■ PROBLEM DETAILS
Your reply should be only the number of lines in the records that contain the word "will".
++++++++++
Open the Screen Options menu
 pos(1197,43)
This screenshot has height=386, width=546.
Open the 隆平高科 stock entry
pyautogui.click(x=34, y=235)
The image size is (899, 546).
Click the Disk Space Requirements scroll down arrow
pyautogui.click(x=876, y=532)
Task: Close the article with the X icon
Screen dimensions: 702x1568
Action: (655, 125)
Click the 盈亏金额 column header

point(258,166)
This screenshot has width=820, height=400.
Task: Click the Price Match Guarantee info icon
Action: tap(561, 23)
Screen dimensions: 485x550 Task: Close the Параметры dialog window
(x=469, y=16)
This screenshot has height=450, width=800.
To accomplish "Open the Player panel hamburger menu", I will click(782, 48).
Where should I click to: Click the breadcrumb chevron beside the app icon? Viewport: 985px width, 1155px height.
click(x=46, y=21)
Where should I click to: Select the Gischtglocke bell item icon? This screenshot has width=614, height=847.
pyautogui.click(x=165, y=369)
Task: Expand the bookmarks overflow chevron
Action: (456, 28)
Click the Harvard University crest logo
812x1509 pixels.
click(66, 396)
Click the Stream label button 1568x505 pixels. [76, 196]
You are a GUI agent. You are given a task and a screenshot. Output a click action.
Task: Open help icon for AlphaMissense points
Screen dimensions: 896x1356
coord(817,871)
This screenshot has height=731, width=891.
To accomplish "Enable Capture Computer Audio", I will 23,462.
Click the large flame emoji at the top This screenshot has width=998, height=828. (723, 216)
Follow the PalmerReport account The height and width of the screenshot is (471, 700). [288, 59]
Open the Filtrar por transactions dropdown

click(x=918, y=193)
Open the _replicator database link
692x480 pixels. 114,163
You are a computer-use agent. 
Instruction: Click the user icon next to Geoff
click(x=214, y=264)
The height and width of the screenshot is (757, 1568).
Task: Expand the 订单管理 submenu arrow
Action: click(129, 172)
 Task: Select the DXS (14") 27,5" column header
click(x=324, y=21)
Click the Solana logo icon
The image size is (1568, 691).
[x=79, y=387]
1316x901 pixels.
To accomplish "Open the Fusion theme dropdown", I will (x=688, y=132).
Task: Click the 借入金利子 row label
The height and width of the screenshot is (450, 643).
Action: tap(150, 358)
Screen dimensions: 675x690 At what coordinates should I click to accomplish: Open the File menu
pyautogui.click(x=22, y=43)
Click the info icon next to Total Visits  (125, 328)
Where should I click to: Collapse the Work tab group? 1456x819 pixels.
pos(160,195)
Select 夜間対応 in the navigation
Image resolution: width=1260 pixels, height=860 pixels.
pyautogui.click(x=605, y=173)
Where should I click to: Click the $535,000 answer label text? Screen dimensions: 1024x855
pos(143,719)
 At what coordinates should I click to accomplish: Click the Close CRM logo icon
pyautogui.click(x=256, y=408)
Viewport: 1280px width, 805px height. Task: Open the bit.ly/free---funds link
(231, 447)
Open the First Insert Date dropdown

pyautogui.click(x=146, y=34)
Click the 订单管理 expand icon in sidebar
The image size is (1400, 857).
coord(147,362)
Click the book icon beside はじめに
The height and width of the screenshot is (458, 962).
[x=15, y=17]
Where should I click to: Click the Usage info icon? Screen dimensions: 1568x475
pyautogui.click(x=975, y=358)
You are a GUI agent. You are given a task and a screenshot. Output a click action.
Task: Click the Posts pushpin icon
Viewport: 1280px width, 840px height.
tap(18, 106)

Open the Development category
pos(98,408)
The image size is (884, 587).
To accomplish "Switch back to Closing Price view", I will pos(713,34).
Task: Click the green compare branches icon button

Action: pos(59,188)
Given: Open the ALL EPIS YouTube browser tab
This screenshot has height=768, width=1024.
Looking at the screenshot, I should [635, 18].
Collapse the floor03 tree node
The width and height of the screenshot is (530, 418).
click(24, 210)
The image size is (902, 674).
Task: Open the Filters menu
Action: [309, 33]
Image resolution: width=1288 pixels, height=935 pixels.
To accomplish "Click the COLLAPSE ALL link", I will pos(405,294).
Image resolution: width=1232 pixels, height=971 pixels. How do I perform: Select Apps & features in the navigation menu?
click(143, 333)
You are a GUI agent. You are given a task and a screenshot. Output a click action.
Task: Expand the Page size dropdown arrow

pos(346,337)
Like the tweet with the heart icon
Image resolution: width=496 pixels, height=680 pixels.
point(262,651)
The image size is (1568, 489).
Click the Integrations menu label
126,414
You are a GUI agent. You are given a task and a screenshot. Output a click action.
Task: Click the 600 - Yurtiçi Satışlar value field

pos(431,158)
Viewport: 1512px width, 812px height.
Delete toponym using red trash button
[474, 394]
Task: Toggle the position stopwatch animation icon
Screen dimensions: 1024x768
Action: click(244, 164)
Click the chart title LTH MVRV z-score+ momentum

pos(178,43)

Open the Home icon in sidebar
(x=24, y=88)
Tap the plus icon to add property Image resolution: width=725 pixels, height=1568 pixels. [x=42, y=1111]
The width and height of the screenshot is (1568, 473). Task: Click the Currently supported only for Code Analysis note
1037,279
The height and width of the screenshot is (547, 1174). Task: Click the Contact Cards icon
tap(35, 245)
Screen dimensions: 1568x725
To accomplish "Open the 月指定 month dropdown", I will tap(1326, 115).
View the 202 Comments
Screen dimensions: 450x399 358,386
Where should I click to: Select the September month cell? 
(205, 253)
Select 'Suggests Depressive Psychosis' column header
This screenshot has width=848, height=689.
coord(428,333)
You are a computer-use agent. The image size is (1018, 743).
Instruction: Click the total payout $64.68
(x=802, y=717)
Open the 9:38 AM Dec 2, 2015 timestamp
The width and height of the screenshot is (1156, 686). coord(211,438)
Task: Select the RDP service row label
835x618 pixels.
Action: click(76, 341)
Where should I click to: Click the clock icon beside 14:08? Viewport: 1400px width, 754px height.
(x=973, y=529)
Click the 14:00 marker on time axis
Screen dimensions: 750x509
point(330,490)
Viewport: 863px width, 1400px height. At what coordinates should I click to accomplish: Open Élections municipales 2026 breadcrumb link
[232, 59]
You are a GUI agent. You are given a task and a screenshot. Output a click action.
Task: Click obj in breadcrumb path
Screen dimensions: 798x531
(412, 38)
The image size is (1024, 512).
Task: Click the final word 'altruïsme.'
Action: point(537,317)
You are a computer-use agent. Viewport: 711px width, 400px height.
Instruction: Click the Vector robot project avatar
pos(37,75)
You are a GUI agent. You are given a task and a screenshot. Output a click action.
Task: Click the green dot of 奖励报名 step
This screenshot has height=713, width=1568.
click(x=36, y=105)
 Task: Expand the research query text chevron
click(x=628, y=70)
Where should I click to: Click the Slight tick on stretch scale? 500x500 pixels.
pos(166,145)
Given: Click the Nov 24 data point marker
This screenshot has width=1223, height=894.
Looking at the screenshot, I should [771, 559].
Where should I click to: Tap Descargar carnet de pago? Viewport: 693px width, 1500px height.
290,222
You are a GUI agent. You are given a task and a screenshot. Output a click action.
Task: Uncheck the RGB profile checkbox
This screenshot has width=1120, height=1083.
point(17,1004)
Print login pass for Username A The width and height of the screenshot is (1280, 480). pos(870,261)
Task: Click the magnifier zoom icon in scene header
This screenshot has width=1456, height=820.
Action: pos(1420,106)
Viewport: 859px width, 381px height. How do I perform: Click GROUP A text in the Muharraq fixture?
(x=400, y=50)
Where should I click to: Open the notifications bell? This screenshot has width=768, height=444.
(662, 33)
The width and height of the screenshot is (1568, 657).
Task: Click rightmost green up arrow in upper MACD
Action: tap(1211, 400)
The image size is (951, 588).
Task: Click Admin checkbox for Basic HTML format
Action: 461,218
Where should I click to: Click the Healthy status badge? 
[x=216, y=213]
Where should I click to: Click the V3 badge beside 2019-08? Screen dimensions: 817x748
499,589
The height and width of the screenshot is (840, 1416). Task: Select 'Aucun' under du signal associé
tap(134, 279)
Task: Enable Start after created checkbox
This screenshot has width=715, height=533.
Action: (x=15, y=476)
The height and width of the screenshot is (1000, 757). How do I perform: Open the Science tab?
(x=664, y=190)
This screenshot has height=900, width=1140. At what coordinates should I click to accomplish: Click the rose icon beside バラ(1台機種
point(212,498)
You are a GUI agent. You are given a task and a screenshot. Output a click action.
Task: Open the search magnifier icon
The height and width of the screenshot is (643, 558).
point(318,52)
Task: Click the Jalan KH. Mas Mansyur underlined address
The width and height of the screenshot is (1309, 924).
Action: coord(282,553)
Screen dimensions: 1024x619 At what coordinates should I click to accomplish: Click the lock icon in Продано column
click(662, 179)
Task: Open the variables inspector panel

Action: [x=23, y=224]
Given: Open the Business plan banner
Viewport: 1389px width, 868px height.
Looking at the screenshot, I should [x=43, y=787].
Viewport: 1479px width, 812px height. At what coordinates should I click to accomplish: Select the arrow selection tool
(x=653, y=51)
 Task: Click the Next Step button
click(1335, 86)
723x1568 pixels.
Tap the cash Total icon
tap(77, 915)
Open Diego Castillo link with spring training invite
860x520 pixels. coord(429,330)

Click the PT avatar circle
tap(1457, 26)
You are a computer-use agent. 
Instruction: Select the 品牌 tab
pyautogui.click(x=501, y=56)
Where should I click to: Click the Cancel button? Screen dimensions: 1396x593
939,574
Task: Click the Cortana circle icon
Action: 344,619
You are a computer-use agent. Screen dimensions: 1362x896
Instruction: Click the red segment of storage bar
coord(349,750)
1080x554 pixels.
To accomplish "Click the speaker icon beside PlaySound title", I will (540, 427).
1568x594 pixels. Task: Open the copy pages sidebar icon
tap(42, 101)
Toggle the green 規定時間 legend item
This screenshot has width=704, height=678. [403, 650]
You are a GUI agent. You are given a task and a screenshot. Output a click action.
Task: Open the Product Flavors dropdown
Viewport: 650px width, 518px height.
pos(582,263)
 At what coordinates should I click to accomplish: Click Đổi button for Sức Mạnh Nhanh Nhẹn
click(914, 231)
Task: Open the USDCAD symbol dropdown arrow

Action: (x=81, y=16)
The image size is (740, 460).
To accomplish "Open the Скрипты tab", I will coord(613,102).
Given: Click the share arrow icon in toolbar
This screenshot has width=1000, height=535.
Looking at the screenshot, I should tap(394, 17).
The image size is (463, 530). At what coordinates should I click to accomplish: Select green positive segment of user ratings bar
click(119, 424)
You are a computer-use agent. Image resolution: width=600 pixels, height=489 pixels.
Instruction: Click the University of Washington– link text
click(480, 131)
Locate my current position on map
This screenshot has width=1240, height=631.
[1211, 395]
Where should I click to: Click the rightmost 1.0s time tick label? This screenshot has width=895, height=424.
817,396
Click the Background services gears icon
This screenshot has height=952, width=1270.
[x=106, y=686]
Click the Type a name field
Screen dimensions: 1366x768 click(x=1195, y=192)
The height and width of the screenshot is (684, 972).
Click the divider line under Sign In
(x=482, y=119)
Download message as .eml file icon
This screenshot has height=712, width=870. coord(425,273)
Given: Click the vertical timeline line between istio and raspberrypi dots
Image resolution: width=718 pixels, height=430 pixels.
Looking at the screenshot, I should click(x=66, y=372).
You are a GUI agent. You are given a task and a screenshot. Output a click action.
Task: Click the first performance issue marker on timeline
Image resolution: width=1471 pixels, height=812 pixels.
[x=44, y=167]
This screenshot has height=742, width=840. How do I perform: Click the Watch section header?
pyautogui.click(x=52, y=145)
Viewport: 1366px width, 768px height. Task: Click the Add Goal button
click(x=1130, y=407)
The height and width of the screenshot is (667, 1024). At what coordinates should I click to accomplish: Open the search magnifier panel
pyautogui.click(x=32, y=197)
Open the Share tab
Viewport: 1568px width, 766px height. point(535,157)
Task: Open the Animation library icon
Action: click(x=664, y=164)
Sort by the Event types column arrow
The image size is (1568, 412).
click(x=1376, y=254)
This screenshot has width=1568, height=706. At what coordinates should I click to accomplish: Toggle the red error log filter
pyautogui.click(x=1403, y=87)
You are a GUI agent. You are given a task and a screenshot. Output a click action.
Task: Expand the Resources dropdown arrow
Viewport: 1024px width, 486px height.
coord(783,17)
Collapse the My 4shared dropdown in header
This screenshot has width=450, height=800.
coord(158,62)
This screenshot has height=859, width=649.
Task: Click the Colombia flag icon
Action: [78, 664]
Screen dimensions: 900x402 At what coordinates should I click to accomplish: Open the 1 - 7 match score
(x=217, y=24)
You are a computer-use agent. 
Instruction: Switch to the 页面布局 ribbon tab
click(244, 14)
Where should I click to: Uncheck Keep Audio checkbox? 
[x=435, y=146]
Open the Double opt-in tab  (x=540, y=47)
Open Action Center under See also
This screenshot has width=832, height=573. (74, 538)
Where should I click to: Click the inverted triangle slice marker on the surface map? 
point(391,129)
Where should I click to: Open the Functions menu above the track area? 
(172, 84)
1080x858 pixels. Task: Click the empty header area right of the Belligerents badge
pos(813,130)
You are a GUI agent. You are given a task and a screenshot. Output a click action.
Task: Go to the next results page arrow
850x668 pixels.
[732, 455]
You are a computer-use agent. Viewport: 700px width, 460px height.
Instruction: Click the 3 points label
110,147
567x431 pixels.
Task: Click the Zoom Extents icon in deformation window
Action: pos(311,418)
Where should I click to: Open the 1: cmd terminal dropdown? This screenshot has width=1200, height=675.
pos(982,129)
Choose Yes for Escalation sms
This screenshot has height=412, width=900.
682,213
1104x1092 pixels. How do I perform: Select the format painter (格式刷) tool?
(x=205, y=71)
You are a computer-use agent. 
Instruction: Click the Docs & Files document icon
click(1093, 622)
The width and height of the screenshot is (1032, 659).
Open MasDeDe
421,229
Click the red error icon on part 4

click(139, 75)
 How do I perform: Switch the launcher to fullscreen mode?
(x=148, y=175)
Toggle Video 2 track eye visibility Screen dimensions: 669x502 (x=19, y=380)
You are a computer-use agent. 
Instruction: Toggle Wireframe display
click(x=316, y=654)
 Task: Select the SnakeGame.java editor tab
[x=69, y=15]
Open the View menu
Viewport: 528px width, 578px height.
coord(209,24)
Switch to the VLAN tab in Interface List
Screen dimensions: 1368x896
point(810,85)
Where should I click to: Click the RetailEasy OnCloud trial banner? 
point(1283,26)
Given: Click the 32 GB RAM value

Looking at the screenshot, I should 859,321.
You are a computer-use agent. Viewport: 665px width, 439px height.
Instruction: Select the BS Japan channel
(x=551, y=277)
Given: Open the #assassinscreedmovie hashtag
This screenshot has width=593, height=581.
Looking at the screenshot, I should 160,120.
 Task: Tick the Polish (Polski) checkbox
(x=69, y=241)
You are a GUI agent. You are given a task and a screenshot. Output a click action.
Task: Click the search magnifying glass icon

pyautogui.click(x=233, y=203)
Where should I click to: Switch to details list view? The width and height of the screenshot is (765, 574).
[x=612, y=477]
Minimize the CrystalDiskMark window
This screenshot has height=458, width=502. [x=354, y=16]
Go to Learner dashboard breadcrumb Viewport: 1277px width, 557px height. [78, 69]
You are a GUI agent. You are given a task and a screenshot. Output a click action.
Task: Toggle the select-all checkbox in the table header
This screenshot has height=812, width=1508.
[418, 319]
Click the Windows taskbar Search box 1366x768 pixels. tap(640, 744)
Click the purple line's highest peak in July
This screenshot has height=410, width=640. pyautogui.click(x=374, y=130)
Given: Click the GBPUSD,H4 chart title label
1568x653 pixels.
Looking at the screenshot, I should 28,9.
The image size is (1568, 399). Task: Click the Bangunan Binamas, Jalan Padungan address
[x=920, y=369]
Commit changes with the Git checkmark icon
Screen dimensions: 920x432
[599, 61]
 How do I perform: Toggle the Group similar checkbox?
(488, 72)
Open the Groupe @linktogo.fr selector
++++++++++
■ TASK RESPONSE
8